____ EXCERPTED TEXT

Tonsillitis is infection that causes inflammation (swelling and redness) of the tonsils. Tonsils are clumps of tissue, one on each side of the throat, that trap bacteria and viruses.
Tonsillitis is very common in children 6 to 12 years old. Most children recover quickly. The disease usually lasts 4 to 6 days. Tonsillitis is contagious and spreads by direct contact with infected secretions, such as saliva, mucus, and tears.
The cause is often a virus, but bacteria can also cause tonsillitis. Tonsillitis caused by bacteria is called strep throat when it is caused by Streptococcus bacteria.
Symptoms include a sore throat, pain and trouble swallowing, drooling, fever, earache, tender swollen glands in the neck, and tonsils that look swollen and red. Tonsils may have a yellow or thin white coating or small white patches. Some children have a hard time breathing because of very large tonsils.
The health care provider will diagnose tonsillitis by examining the throat. The health care provider may use a swab to get a sample from the throat to test for strep bacteria. The health care provider may also do blood tests if other infections such as mononucleosis are suspected.
Rest and good fluid intake are the best treatment. If bacteria are the cause, the health care provider will prescribe antibiotics. Acetaminophen or ibuprofen can be used for pain and fever. Gargling with a saltwater solution or other soothing liquid may help pain and irritation. A cool mist vaporizer may also help the cough and irritation.
For some children, the health care provider may suggest removing the tonsils (tonsillectomy). This surgery is usually done for frequent or long-lasting tonsillitis that causes breathing problems.

________
____ DATA TO EXAMINE

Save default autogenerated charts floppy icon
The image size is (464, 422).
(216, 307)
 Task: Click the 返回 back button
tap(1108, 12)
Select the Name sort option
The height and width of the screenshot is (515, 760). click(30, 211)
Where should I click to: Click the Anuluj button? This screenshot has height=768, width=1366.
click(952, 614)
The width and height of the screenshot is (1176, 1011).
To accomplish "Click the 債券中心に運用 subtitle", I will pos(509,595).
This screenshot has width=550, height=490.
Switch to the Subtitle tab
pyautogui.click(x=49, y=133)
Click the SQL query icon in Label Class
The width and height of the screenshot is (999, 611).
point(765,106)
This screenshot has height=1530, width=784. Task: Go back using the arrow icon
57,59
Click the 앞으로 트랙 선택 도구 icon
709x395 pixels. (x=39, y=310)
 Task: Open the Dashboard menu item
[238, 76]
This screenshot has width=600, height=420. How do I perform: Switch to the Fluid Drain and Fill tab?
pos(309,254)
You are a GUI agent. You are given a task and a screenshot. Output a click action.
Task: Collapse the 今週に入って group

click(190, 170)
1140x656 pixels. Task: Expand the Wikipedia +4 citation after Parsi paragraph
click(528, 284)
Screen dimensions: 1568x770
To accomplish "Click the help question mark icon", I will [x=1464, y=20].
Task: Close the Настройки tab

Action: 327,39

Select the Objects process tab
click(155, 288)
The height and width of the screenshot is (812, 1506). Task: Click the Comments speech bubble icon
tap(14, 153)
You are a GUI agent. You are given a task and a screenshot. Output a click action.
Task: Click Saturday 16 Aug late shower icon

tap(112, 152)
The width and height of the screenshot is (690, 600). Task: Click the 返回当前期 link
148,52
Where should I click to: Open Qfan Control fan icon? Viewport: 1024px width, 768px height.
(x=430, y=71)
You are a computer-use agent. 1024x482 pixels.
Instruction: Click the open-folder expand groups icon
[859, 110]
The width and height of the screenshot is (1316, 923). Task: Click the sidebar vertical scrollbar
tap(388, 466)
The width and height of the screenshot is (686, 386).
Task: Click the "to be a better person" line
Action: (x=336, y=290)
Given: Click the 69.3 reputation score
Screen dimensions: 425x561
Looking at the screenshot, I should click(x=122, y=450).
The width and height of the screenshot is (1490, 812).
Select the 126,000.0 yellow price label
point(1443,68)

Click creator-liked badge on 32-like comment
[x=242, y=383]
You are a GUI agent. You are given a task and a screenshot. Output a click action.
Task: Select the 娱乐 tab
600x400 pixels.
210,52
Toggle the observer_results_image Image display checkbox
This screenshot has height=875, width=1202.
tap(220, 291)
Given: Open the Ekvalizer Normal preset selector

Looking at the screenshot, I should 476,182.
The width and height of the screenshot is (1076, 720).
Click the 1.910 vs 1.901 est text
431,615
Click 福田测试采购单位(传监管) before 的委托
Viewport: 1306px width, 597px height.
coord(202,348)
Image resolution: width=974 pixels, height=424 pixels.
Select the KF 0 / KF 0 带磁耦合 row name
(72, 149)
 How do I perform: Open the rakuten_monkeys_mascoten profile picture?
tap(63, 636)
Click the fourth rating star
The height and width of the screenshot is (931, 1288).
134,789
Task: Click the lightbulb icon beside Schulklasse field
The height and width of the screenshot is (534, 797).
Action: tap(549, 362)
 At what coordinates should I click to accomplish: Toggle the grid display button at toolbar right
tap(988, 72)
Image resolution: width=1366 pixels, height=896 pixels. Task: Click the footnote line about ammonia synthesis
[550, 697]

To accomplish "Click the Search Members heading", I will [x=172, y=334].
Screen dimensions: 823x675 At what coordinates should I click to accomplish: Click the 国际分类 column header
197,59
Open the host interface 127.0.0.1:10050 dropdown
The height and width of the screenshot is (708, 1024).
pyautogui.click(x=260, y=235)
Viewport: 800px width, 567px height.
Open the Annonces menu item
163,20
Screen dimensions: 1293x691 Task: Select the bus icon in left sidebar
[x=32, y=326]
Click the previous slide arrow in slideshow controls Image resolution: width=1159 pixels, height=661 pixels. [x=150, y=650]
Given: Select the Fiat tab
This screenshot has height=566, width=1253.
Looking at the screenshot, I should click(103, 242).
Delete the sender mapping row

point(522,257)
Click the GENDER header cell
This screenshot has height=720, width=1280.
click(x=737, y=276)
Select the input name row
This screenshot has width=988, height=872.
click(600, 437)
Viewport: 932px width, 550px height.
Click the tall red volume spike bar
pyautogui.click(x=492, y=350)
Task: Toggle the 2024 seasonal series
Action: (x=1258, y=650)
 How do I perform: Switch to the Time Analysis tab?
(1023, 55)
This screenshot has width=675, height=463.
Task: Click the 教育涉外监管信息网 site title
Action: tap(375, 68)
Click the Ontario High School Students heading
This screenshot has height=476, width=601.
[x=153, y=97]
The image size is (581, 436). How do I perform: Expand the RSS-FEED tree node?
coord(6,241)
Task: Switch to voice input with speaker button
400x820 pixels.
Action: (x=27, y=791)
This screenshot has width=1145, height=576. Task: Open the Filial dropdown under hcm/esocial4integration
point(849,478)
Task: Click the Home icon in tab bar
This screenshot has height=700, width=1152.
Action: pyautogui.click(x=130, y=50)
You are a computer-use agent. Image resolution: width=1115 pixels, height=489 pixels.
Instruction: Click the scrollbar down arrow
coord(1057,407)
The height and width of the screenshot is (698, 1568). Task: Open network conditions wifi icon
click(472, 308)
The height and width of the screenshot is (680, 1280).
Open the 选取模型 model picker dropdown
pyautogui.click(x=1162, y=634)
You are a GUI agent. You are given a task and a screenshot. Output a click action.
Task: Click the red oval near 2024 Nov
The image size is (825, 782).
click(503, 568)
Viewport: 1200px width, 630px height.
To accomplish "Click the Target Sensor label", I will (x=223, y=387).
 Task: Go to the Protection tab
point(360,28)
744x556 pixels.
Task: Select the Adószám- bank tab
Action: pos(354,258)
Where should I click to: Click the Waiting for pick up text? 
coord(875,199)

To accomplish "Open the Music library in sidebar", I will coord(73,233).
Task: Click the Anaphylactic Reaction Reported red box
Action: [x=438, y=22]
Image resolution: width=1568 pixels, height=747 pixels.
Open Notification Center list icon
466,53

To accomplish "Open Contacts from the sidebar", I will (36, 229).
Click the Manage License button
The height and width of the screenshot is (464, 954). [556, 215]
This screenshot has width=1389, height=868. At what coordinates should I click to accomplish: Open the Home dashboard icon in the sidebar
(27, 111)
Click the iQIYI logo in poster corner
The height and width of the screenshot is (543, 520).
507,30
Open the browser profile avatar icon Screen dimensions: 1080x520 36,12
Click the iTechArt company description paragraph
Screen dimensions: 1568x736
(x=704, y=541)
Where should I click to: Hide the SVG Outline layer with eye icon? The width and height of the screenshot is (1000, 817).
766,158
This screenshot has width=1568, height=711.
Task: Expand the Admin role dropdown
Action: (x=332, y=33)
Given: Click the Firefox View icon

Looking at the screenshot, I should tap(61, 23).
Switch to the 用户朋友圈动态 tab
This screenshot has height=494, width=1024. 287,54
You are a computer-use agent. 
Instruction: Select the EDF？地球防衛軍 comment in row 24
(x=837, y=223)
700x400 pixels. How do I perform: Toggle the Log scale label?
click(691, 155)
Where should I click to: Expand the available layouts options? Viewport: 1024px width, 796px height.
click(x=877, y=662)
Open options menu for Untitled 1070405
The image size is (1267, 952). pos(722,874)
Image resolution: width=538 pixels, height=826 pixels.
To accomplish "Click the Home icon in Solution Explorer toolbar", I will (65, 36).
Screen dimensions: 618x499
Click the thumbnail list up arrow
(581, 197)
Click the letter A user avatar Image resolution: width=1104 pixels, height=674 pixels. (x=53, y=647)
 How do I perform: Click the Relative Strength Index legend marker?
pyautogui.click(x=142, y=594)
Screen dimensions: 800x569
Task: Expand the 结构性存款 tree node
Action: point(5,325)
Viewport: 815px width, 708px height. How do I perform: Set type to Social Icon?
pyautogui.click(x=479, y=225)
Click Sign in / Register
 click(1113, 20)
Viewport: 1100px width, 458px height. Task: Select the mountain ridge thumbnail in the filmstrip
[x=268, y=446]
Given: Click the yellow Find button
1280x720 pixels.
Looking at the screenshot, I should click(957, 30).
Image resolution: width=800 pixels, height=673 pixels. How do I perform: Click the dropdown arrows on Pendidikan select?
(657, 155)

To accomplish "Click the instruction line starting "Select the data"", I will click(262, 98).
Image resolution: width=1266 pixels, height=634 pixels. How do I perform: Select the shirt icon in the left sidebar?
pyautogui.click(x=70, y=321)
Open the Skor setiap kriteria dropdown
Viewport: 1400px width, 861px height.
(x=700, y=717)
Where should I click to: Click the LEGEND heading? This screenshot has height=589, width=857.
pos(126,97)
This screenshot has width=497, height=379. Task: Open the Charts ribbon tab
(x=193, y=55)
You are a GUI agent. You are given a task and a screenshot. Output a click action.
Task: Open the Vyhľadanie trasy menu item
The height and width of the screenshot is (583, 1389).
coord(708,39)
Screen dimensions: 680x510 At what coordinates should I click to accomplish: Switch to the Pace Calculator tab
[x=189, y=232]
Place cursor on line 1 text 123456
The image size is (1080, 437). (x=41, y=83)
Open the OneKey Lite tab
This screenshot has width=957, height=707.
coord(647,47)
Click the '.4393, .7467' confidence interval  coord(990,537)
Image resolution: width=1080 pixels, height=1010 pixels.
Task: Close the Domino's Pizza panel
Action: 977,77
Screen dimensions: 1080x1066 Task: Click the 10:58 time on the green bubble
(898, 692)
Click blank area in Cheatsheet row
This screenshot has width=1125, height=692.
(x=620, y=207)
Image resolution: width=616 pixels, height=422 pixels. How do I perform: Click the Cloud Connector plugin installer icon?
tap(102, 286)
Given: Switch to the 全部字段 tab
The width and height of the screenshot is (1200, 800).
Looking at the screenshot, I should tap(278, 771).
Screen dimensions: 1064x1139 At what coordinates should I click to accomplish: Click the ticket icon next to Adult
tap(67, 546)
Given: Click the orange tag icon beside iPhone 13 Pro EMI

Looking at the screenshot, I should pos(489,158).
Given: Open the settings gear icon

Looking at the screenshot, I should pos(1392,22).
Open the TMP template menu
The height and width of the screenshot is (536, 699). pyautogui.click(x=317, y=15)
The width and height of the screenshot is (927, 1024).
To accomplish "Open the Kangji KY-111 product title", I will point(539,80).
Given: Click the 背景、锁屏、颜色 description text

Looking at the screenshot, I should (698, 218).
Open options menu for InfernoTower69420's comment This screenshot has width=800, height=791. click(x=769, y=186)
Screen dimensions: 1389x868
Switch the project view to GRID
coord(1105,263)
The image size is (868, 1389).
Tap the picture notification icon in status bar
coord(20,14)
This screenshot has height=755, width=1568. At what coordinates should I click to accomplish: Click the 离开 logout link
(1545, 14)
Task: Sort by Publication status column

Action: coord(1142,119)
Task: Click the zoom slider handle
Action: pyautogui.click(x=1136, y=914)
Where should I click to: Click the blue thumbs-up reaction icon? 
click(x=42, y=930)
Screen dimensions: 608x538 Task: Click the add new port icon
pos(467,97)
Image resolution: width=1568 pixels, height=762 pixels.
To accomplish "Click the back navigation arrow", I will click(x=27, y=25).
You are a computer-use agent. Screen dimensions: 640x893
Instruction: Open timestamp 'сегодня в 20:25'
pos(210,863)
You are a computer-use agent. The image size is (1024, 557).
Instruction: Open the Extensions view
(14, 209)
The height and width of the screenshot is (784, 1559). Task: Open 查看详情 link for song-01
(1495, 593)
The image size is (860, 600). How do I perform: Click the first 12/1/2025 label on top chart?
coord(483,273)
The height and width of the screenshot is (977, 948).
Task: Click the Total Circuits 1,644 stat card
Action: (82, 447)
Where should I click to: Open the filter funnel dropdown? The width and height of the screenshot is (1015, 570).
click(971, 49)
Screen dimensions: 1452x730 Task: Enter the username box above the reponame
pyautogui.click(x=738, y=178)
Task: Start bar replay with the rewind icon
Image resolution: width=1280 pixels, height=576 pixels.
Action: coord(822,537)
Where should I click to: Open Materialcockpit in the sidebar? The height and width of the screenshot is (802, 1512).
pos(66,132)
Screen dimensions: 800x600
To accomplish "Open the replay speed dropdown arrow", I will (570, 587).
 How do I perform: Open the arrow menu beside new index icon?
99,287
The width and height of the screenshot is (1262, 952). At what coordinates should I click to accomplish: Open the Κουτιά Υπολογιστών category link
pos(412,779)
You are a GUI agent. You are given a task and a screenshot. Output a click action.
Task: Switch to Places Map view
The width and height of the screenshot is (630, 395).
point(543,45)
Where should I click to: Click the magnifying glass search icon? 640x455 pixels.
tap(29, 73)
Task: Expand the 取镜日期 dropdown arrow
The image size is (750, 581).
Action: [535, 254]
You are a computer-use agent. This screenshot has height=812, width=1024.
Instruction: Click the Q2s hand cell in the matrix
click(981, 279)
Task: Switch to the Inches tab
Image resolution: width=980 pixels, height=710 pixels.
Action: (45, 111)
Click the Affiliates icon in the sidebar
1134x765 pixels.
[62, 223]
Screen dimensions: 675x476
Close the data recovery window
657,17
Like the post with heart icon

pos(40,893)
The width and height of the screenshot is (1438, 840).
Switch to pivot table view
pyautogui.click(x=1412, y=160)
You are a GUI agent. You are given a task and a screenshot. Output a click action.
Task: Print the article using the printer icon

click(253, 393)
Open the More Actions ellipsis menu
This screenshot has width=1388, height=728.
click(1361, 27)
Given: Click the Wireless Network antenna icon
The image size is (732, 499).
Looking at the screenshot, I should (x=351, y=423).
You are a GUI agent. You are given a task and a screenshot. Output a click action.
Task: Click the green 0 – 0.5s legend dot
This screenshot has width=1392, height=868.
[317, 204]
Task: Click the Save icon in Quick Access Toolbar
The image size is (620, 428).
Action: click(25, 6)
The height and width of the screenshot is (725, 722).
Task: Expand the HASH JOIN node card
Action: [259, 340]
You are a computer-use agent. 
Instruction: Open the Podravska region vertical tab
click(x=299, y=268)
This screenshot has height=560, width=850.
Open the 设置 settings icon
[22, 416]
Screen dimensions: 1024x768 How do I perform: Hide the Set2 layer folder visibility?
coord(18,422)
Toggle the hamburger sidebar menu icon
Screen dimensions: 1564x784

________

:: TASK SET ::
• a. From the tonsillitis text, retype everything from "Tonsillitis is very" down to "very large tonsils.".
• b. In the tonsillitis text, what is tonsillitis called when Streptococcus bacteria cause it?

:: PROBLEM SOLUTIONS ::
• a.
Tonsillitis is very common in children 6 to 12 years old. Most children recover quickly. The disease usually lasts 4 to 6 days. Tonsillitis is contagious and spreads by direct contact with infected secretions, such as saliva, mucus, and tears.
The cause is often a virus, but bacteria can also cause tonsillitis. Tonsillitis caused by bacteria is called strep throat when it is caused by Streptococcus bacteria.
Symptoms include a sore throat, pain and trouble swallowing, drooling, fever, earache, tender swollen glands in the neck, and tonsils that look swollen and red. Tonsils may have a yellow or thin white coating or small white patches. Some children have a hard time breathing because of very large tonsils.

• b. Strep throat.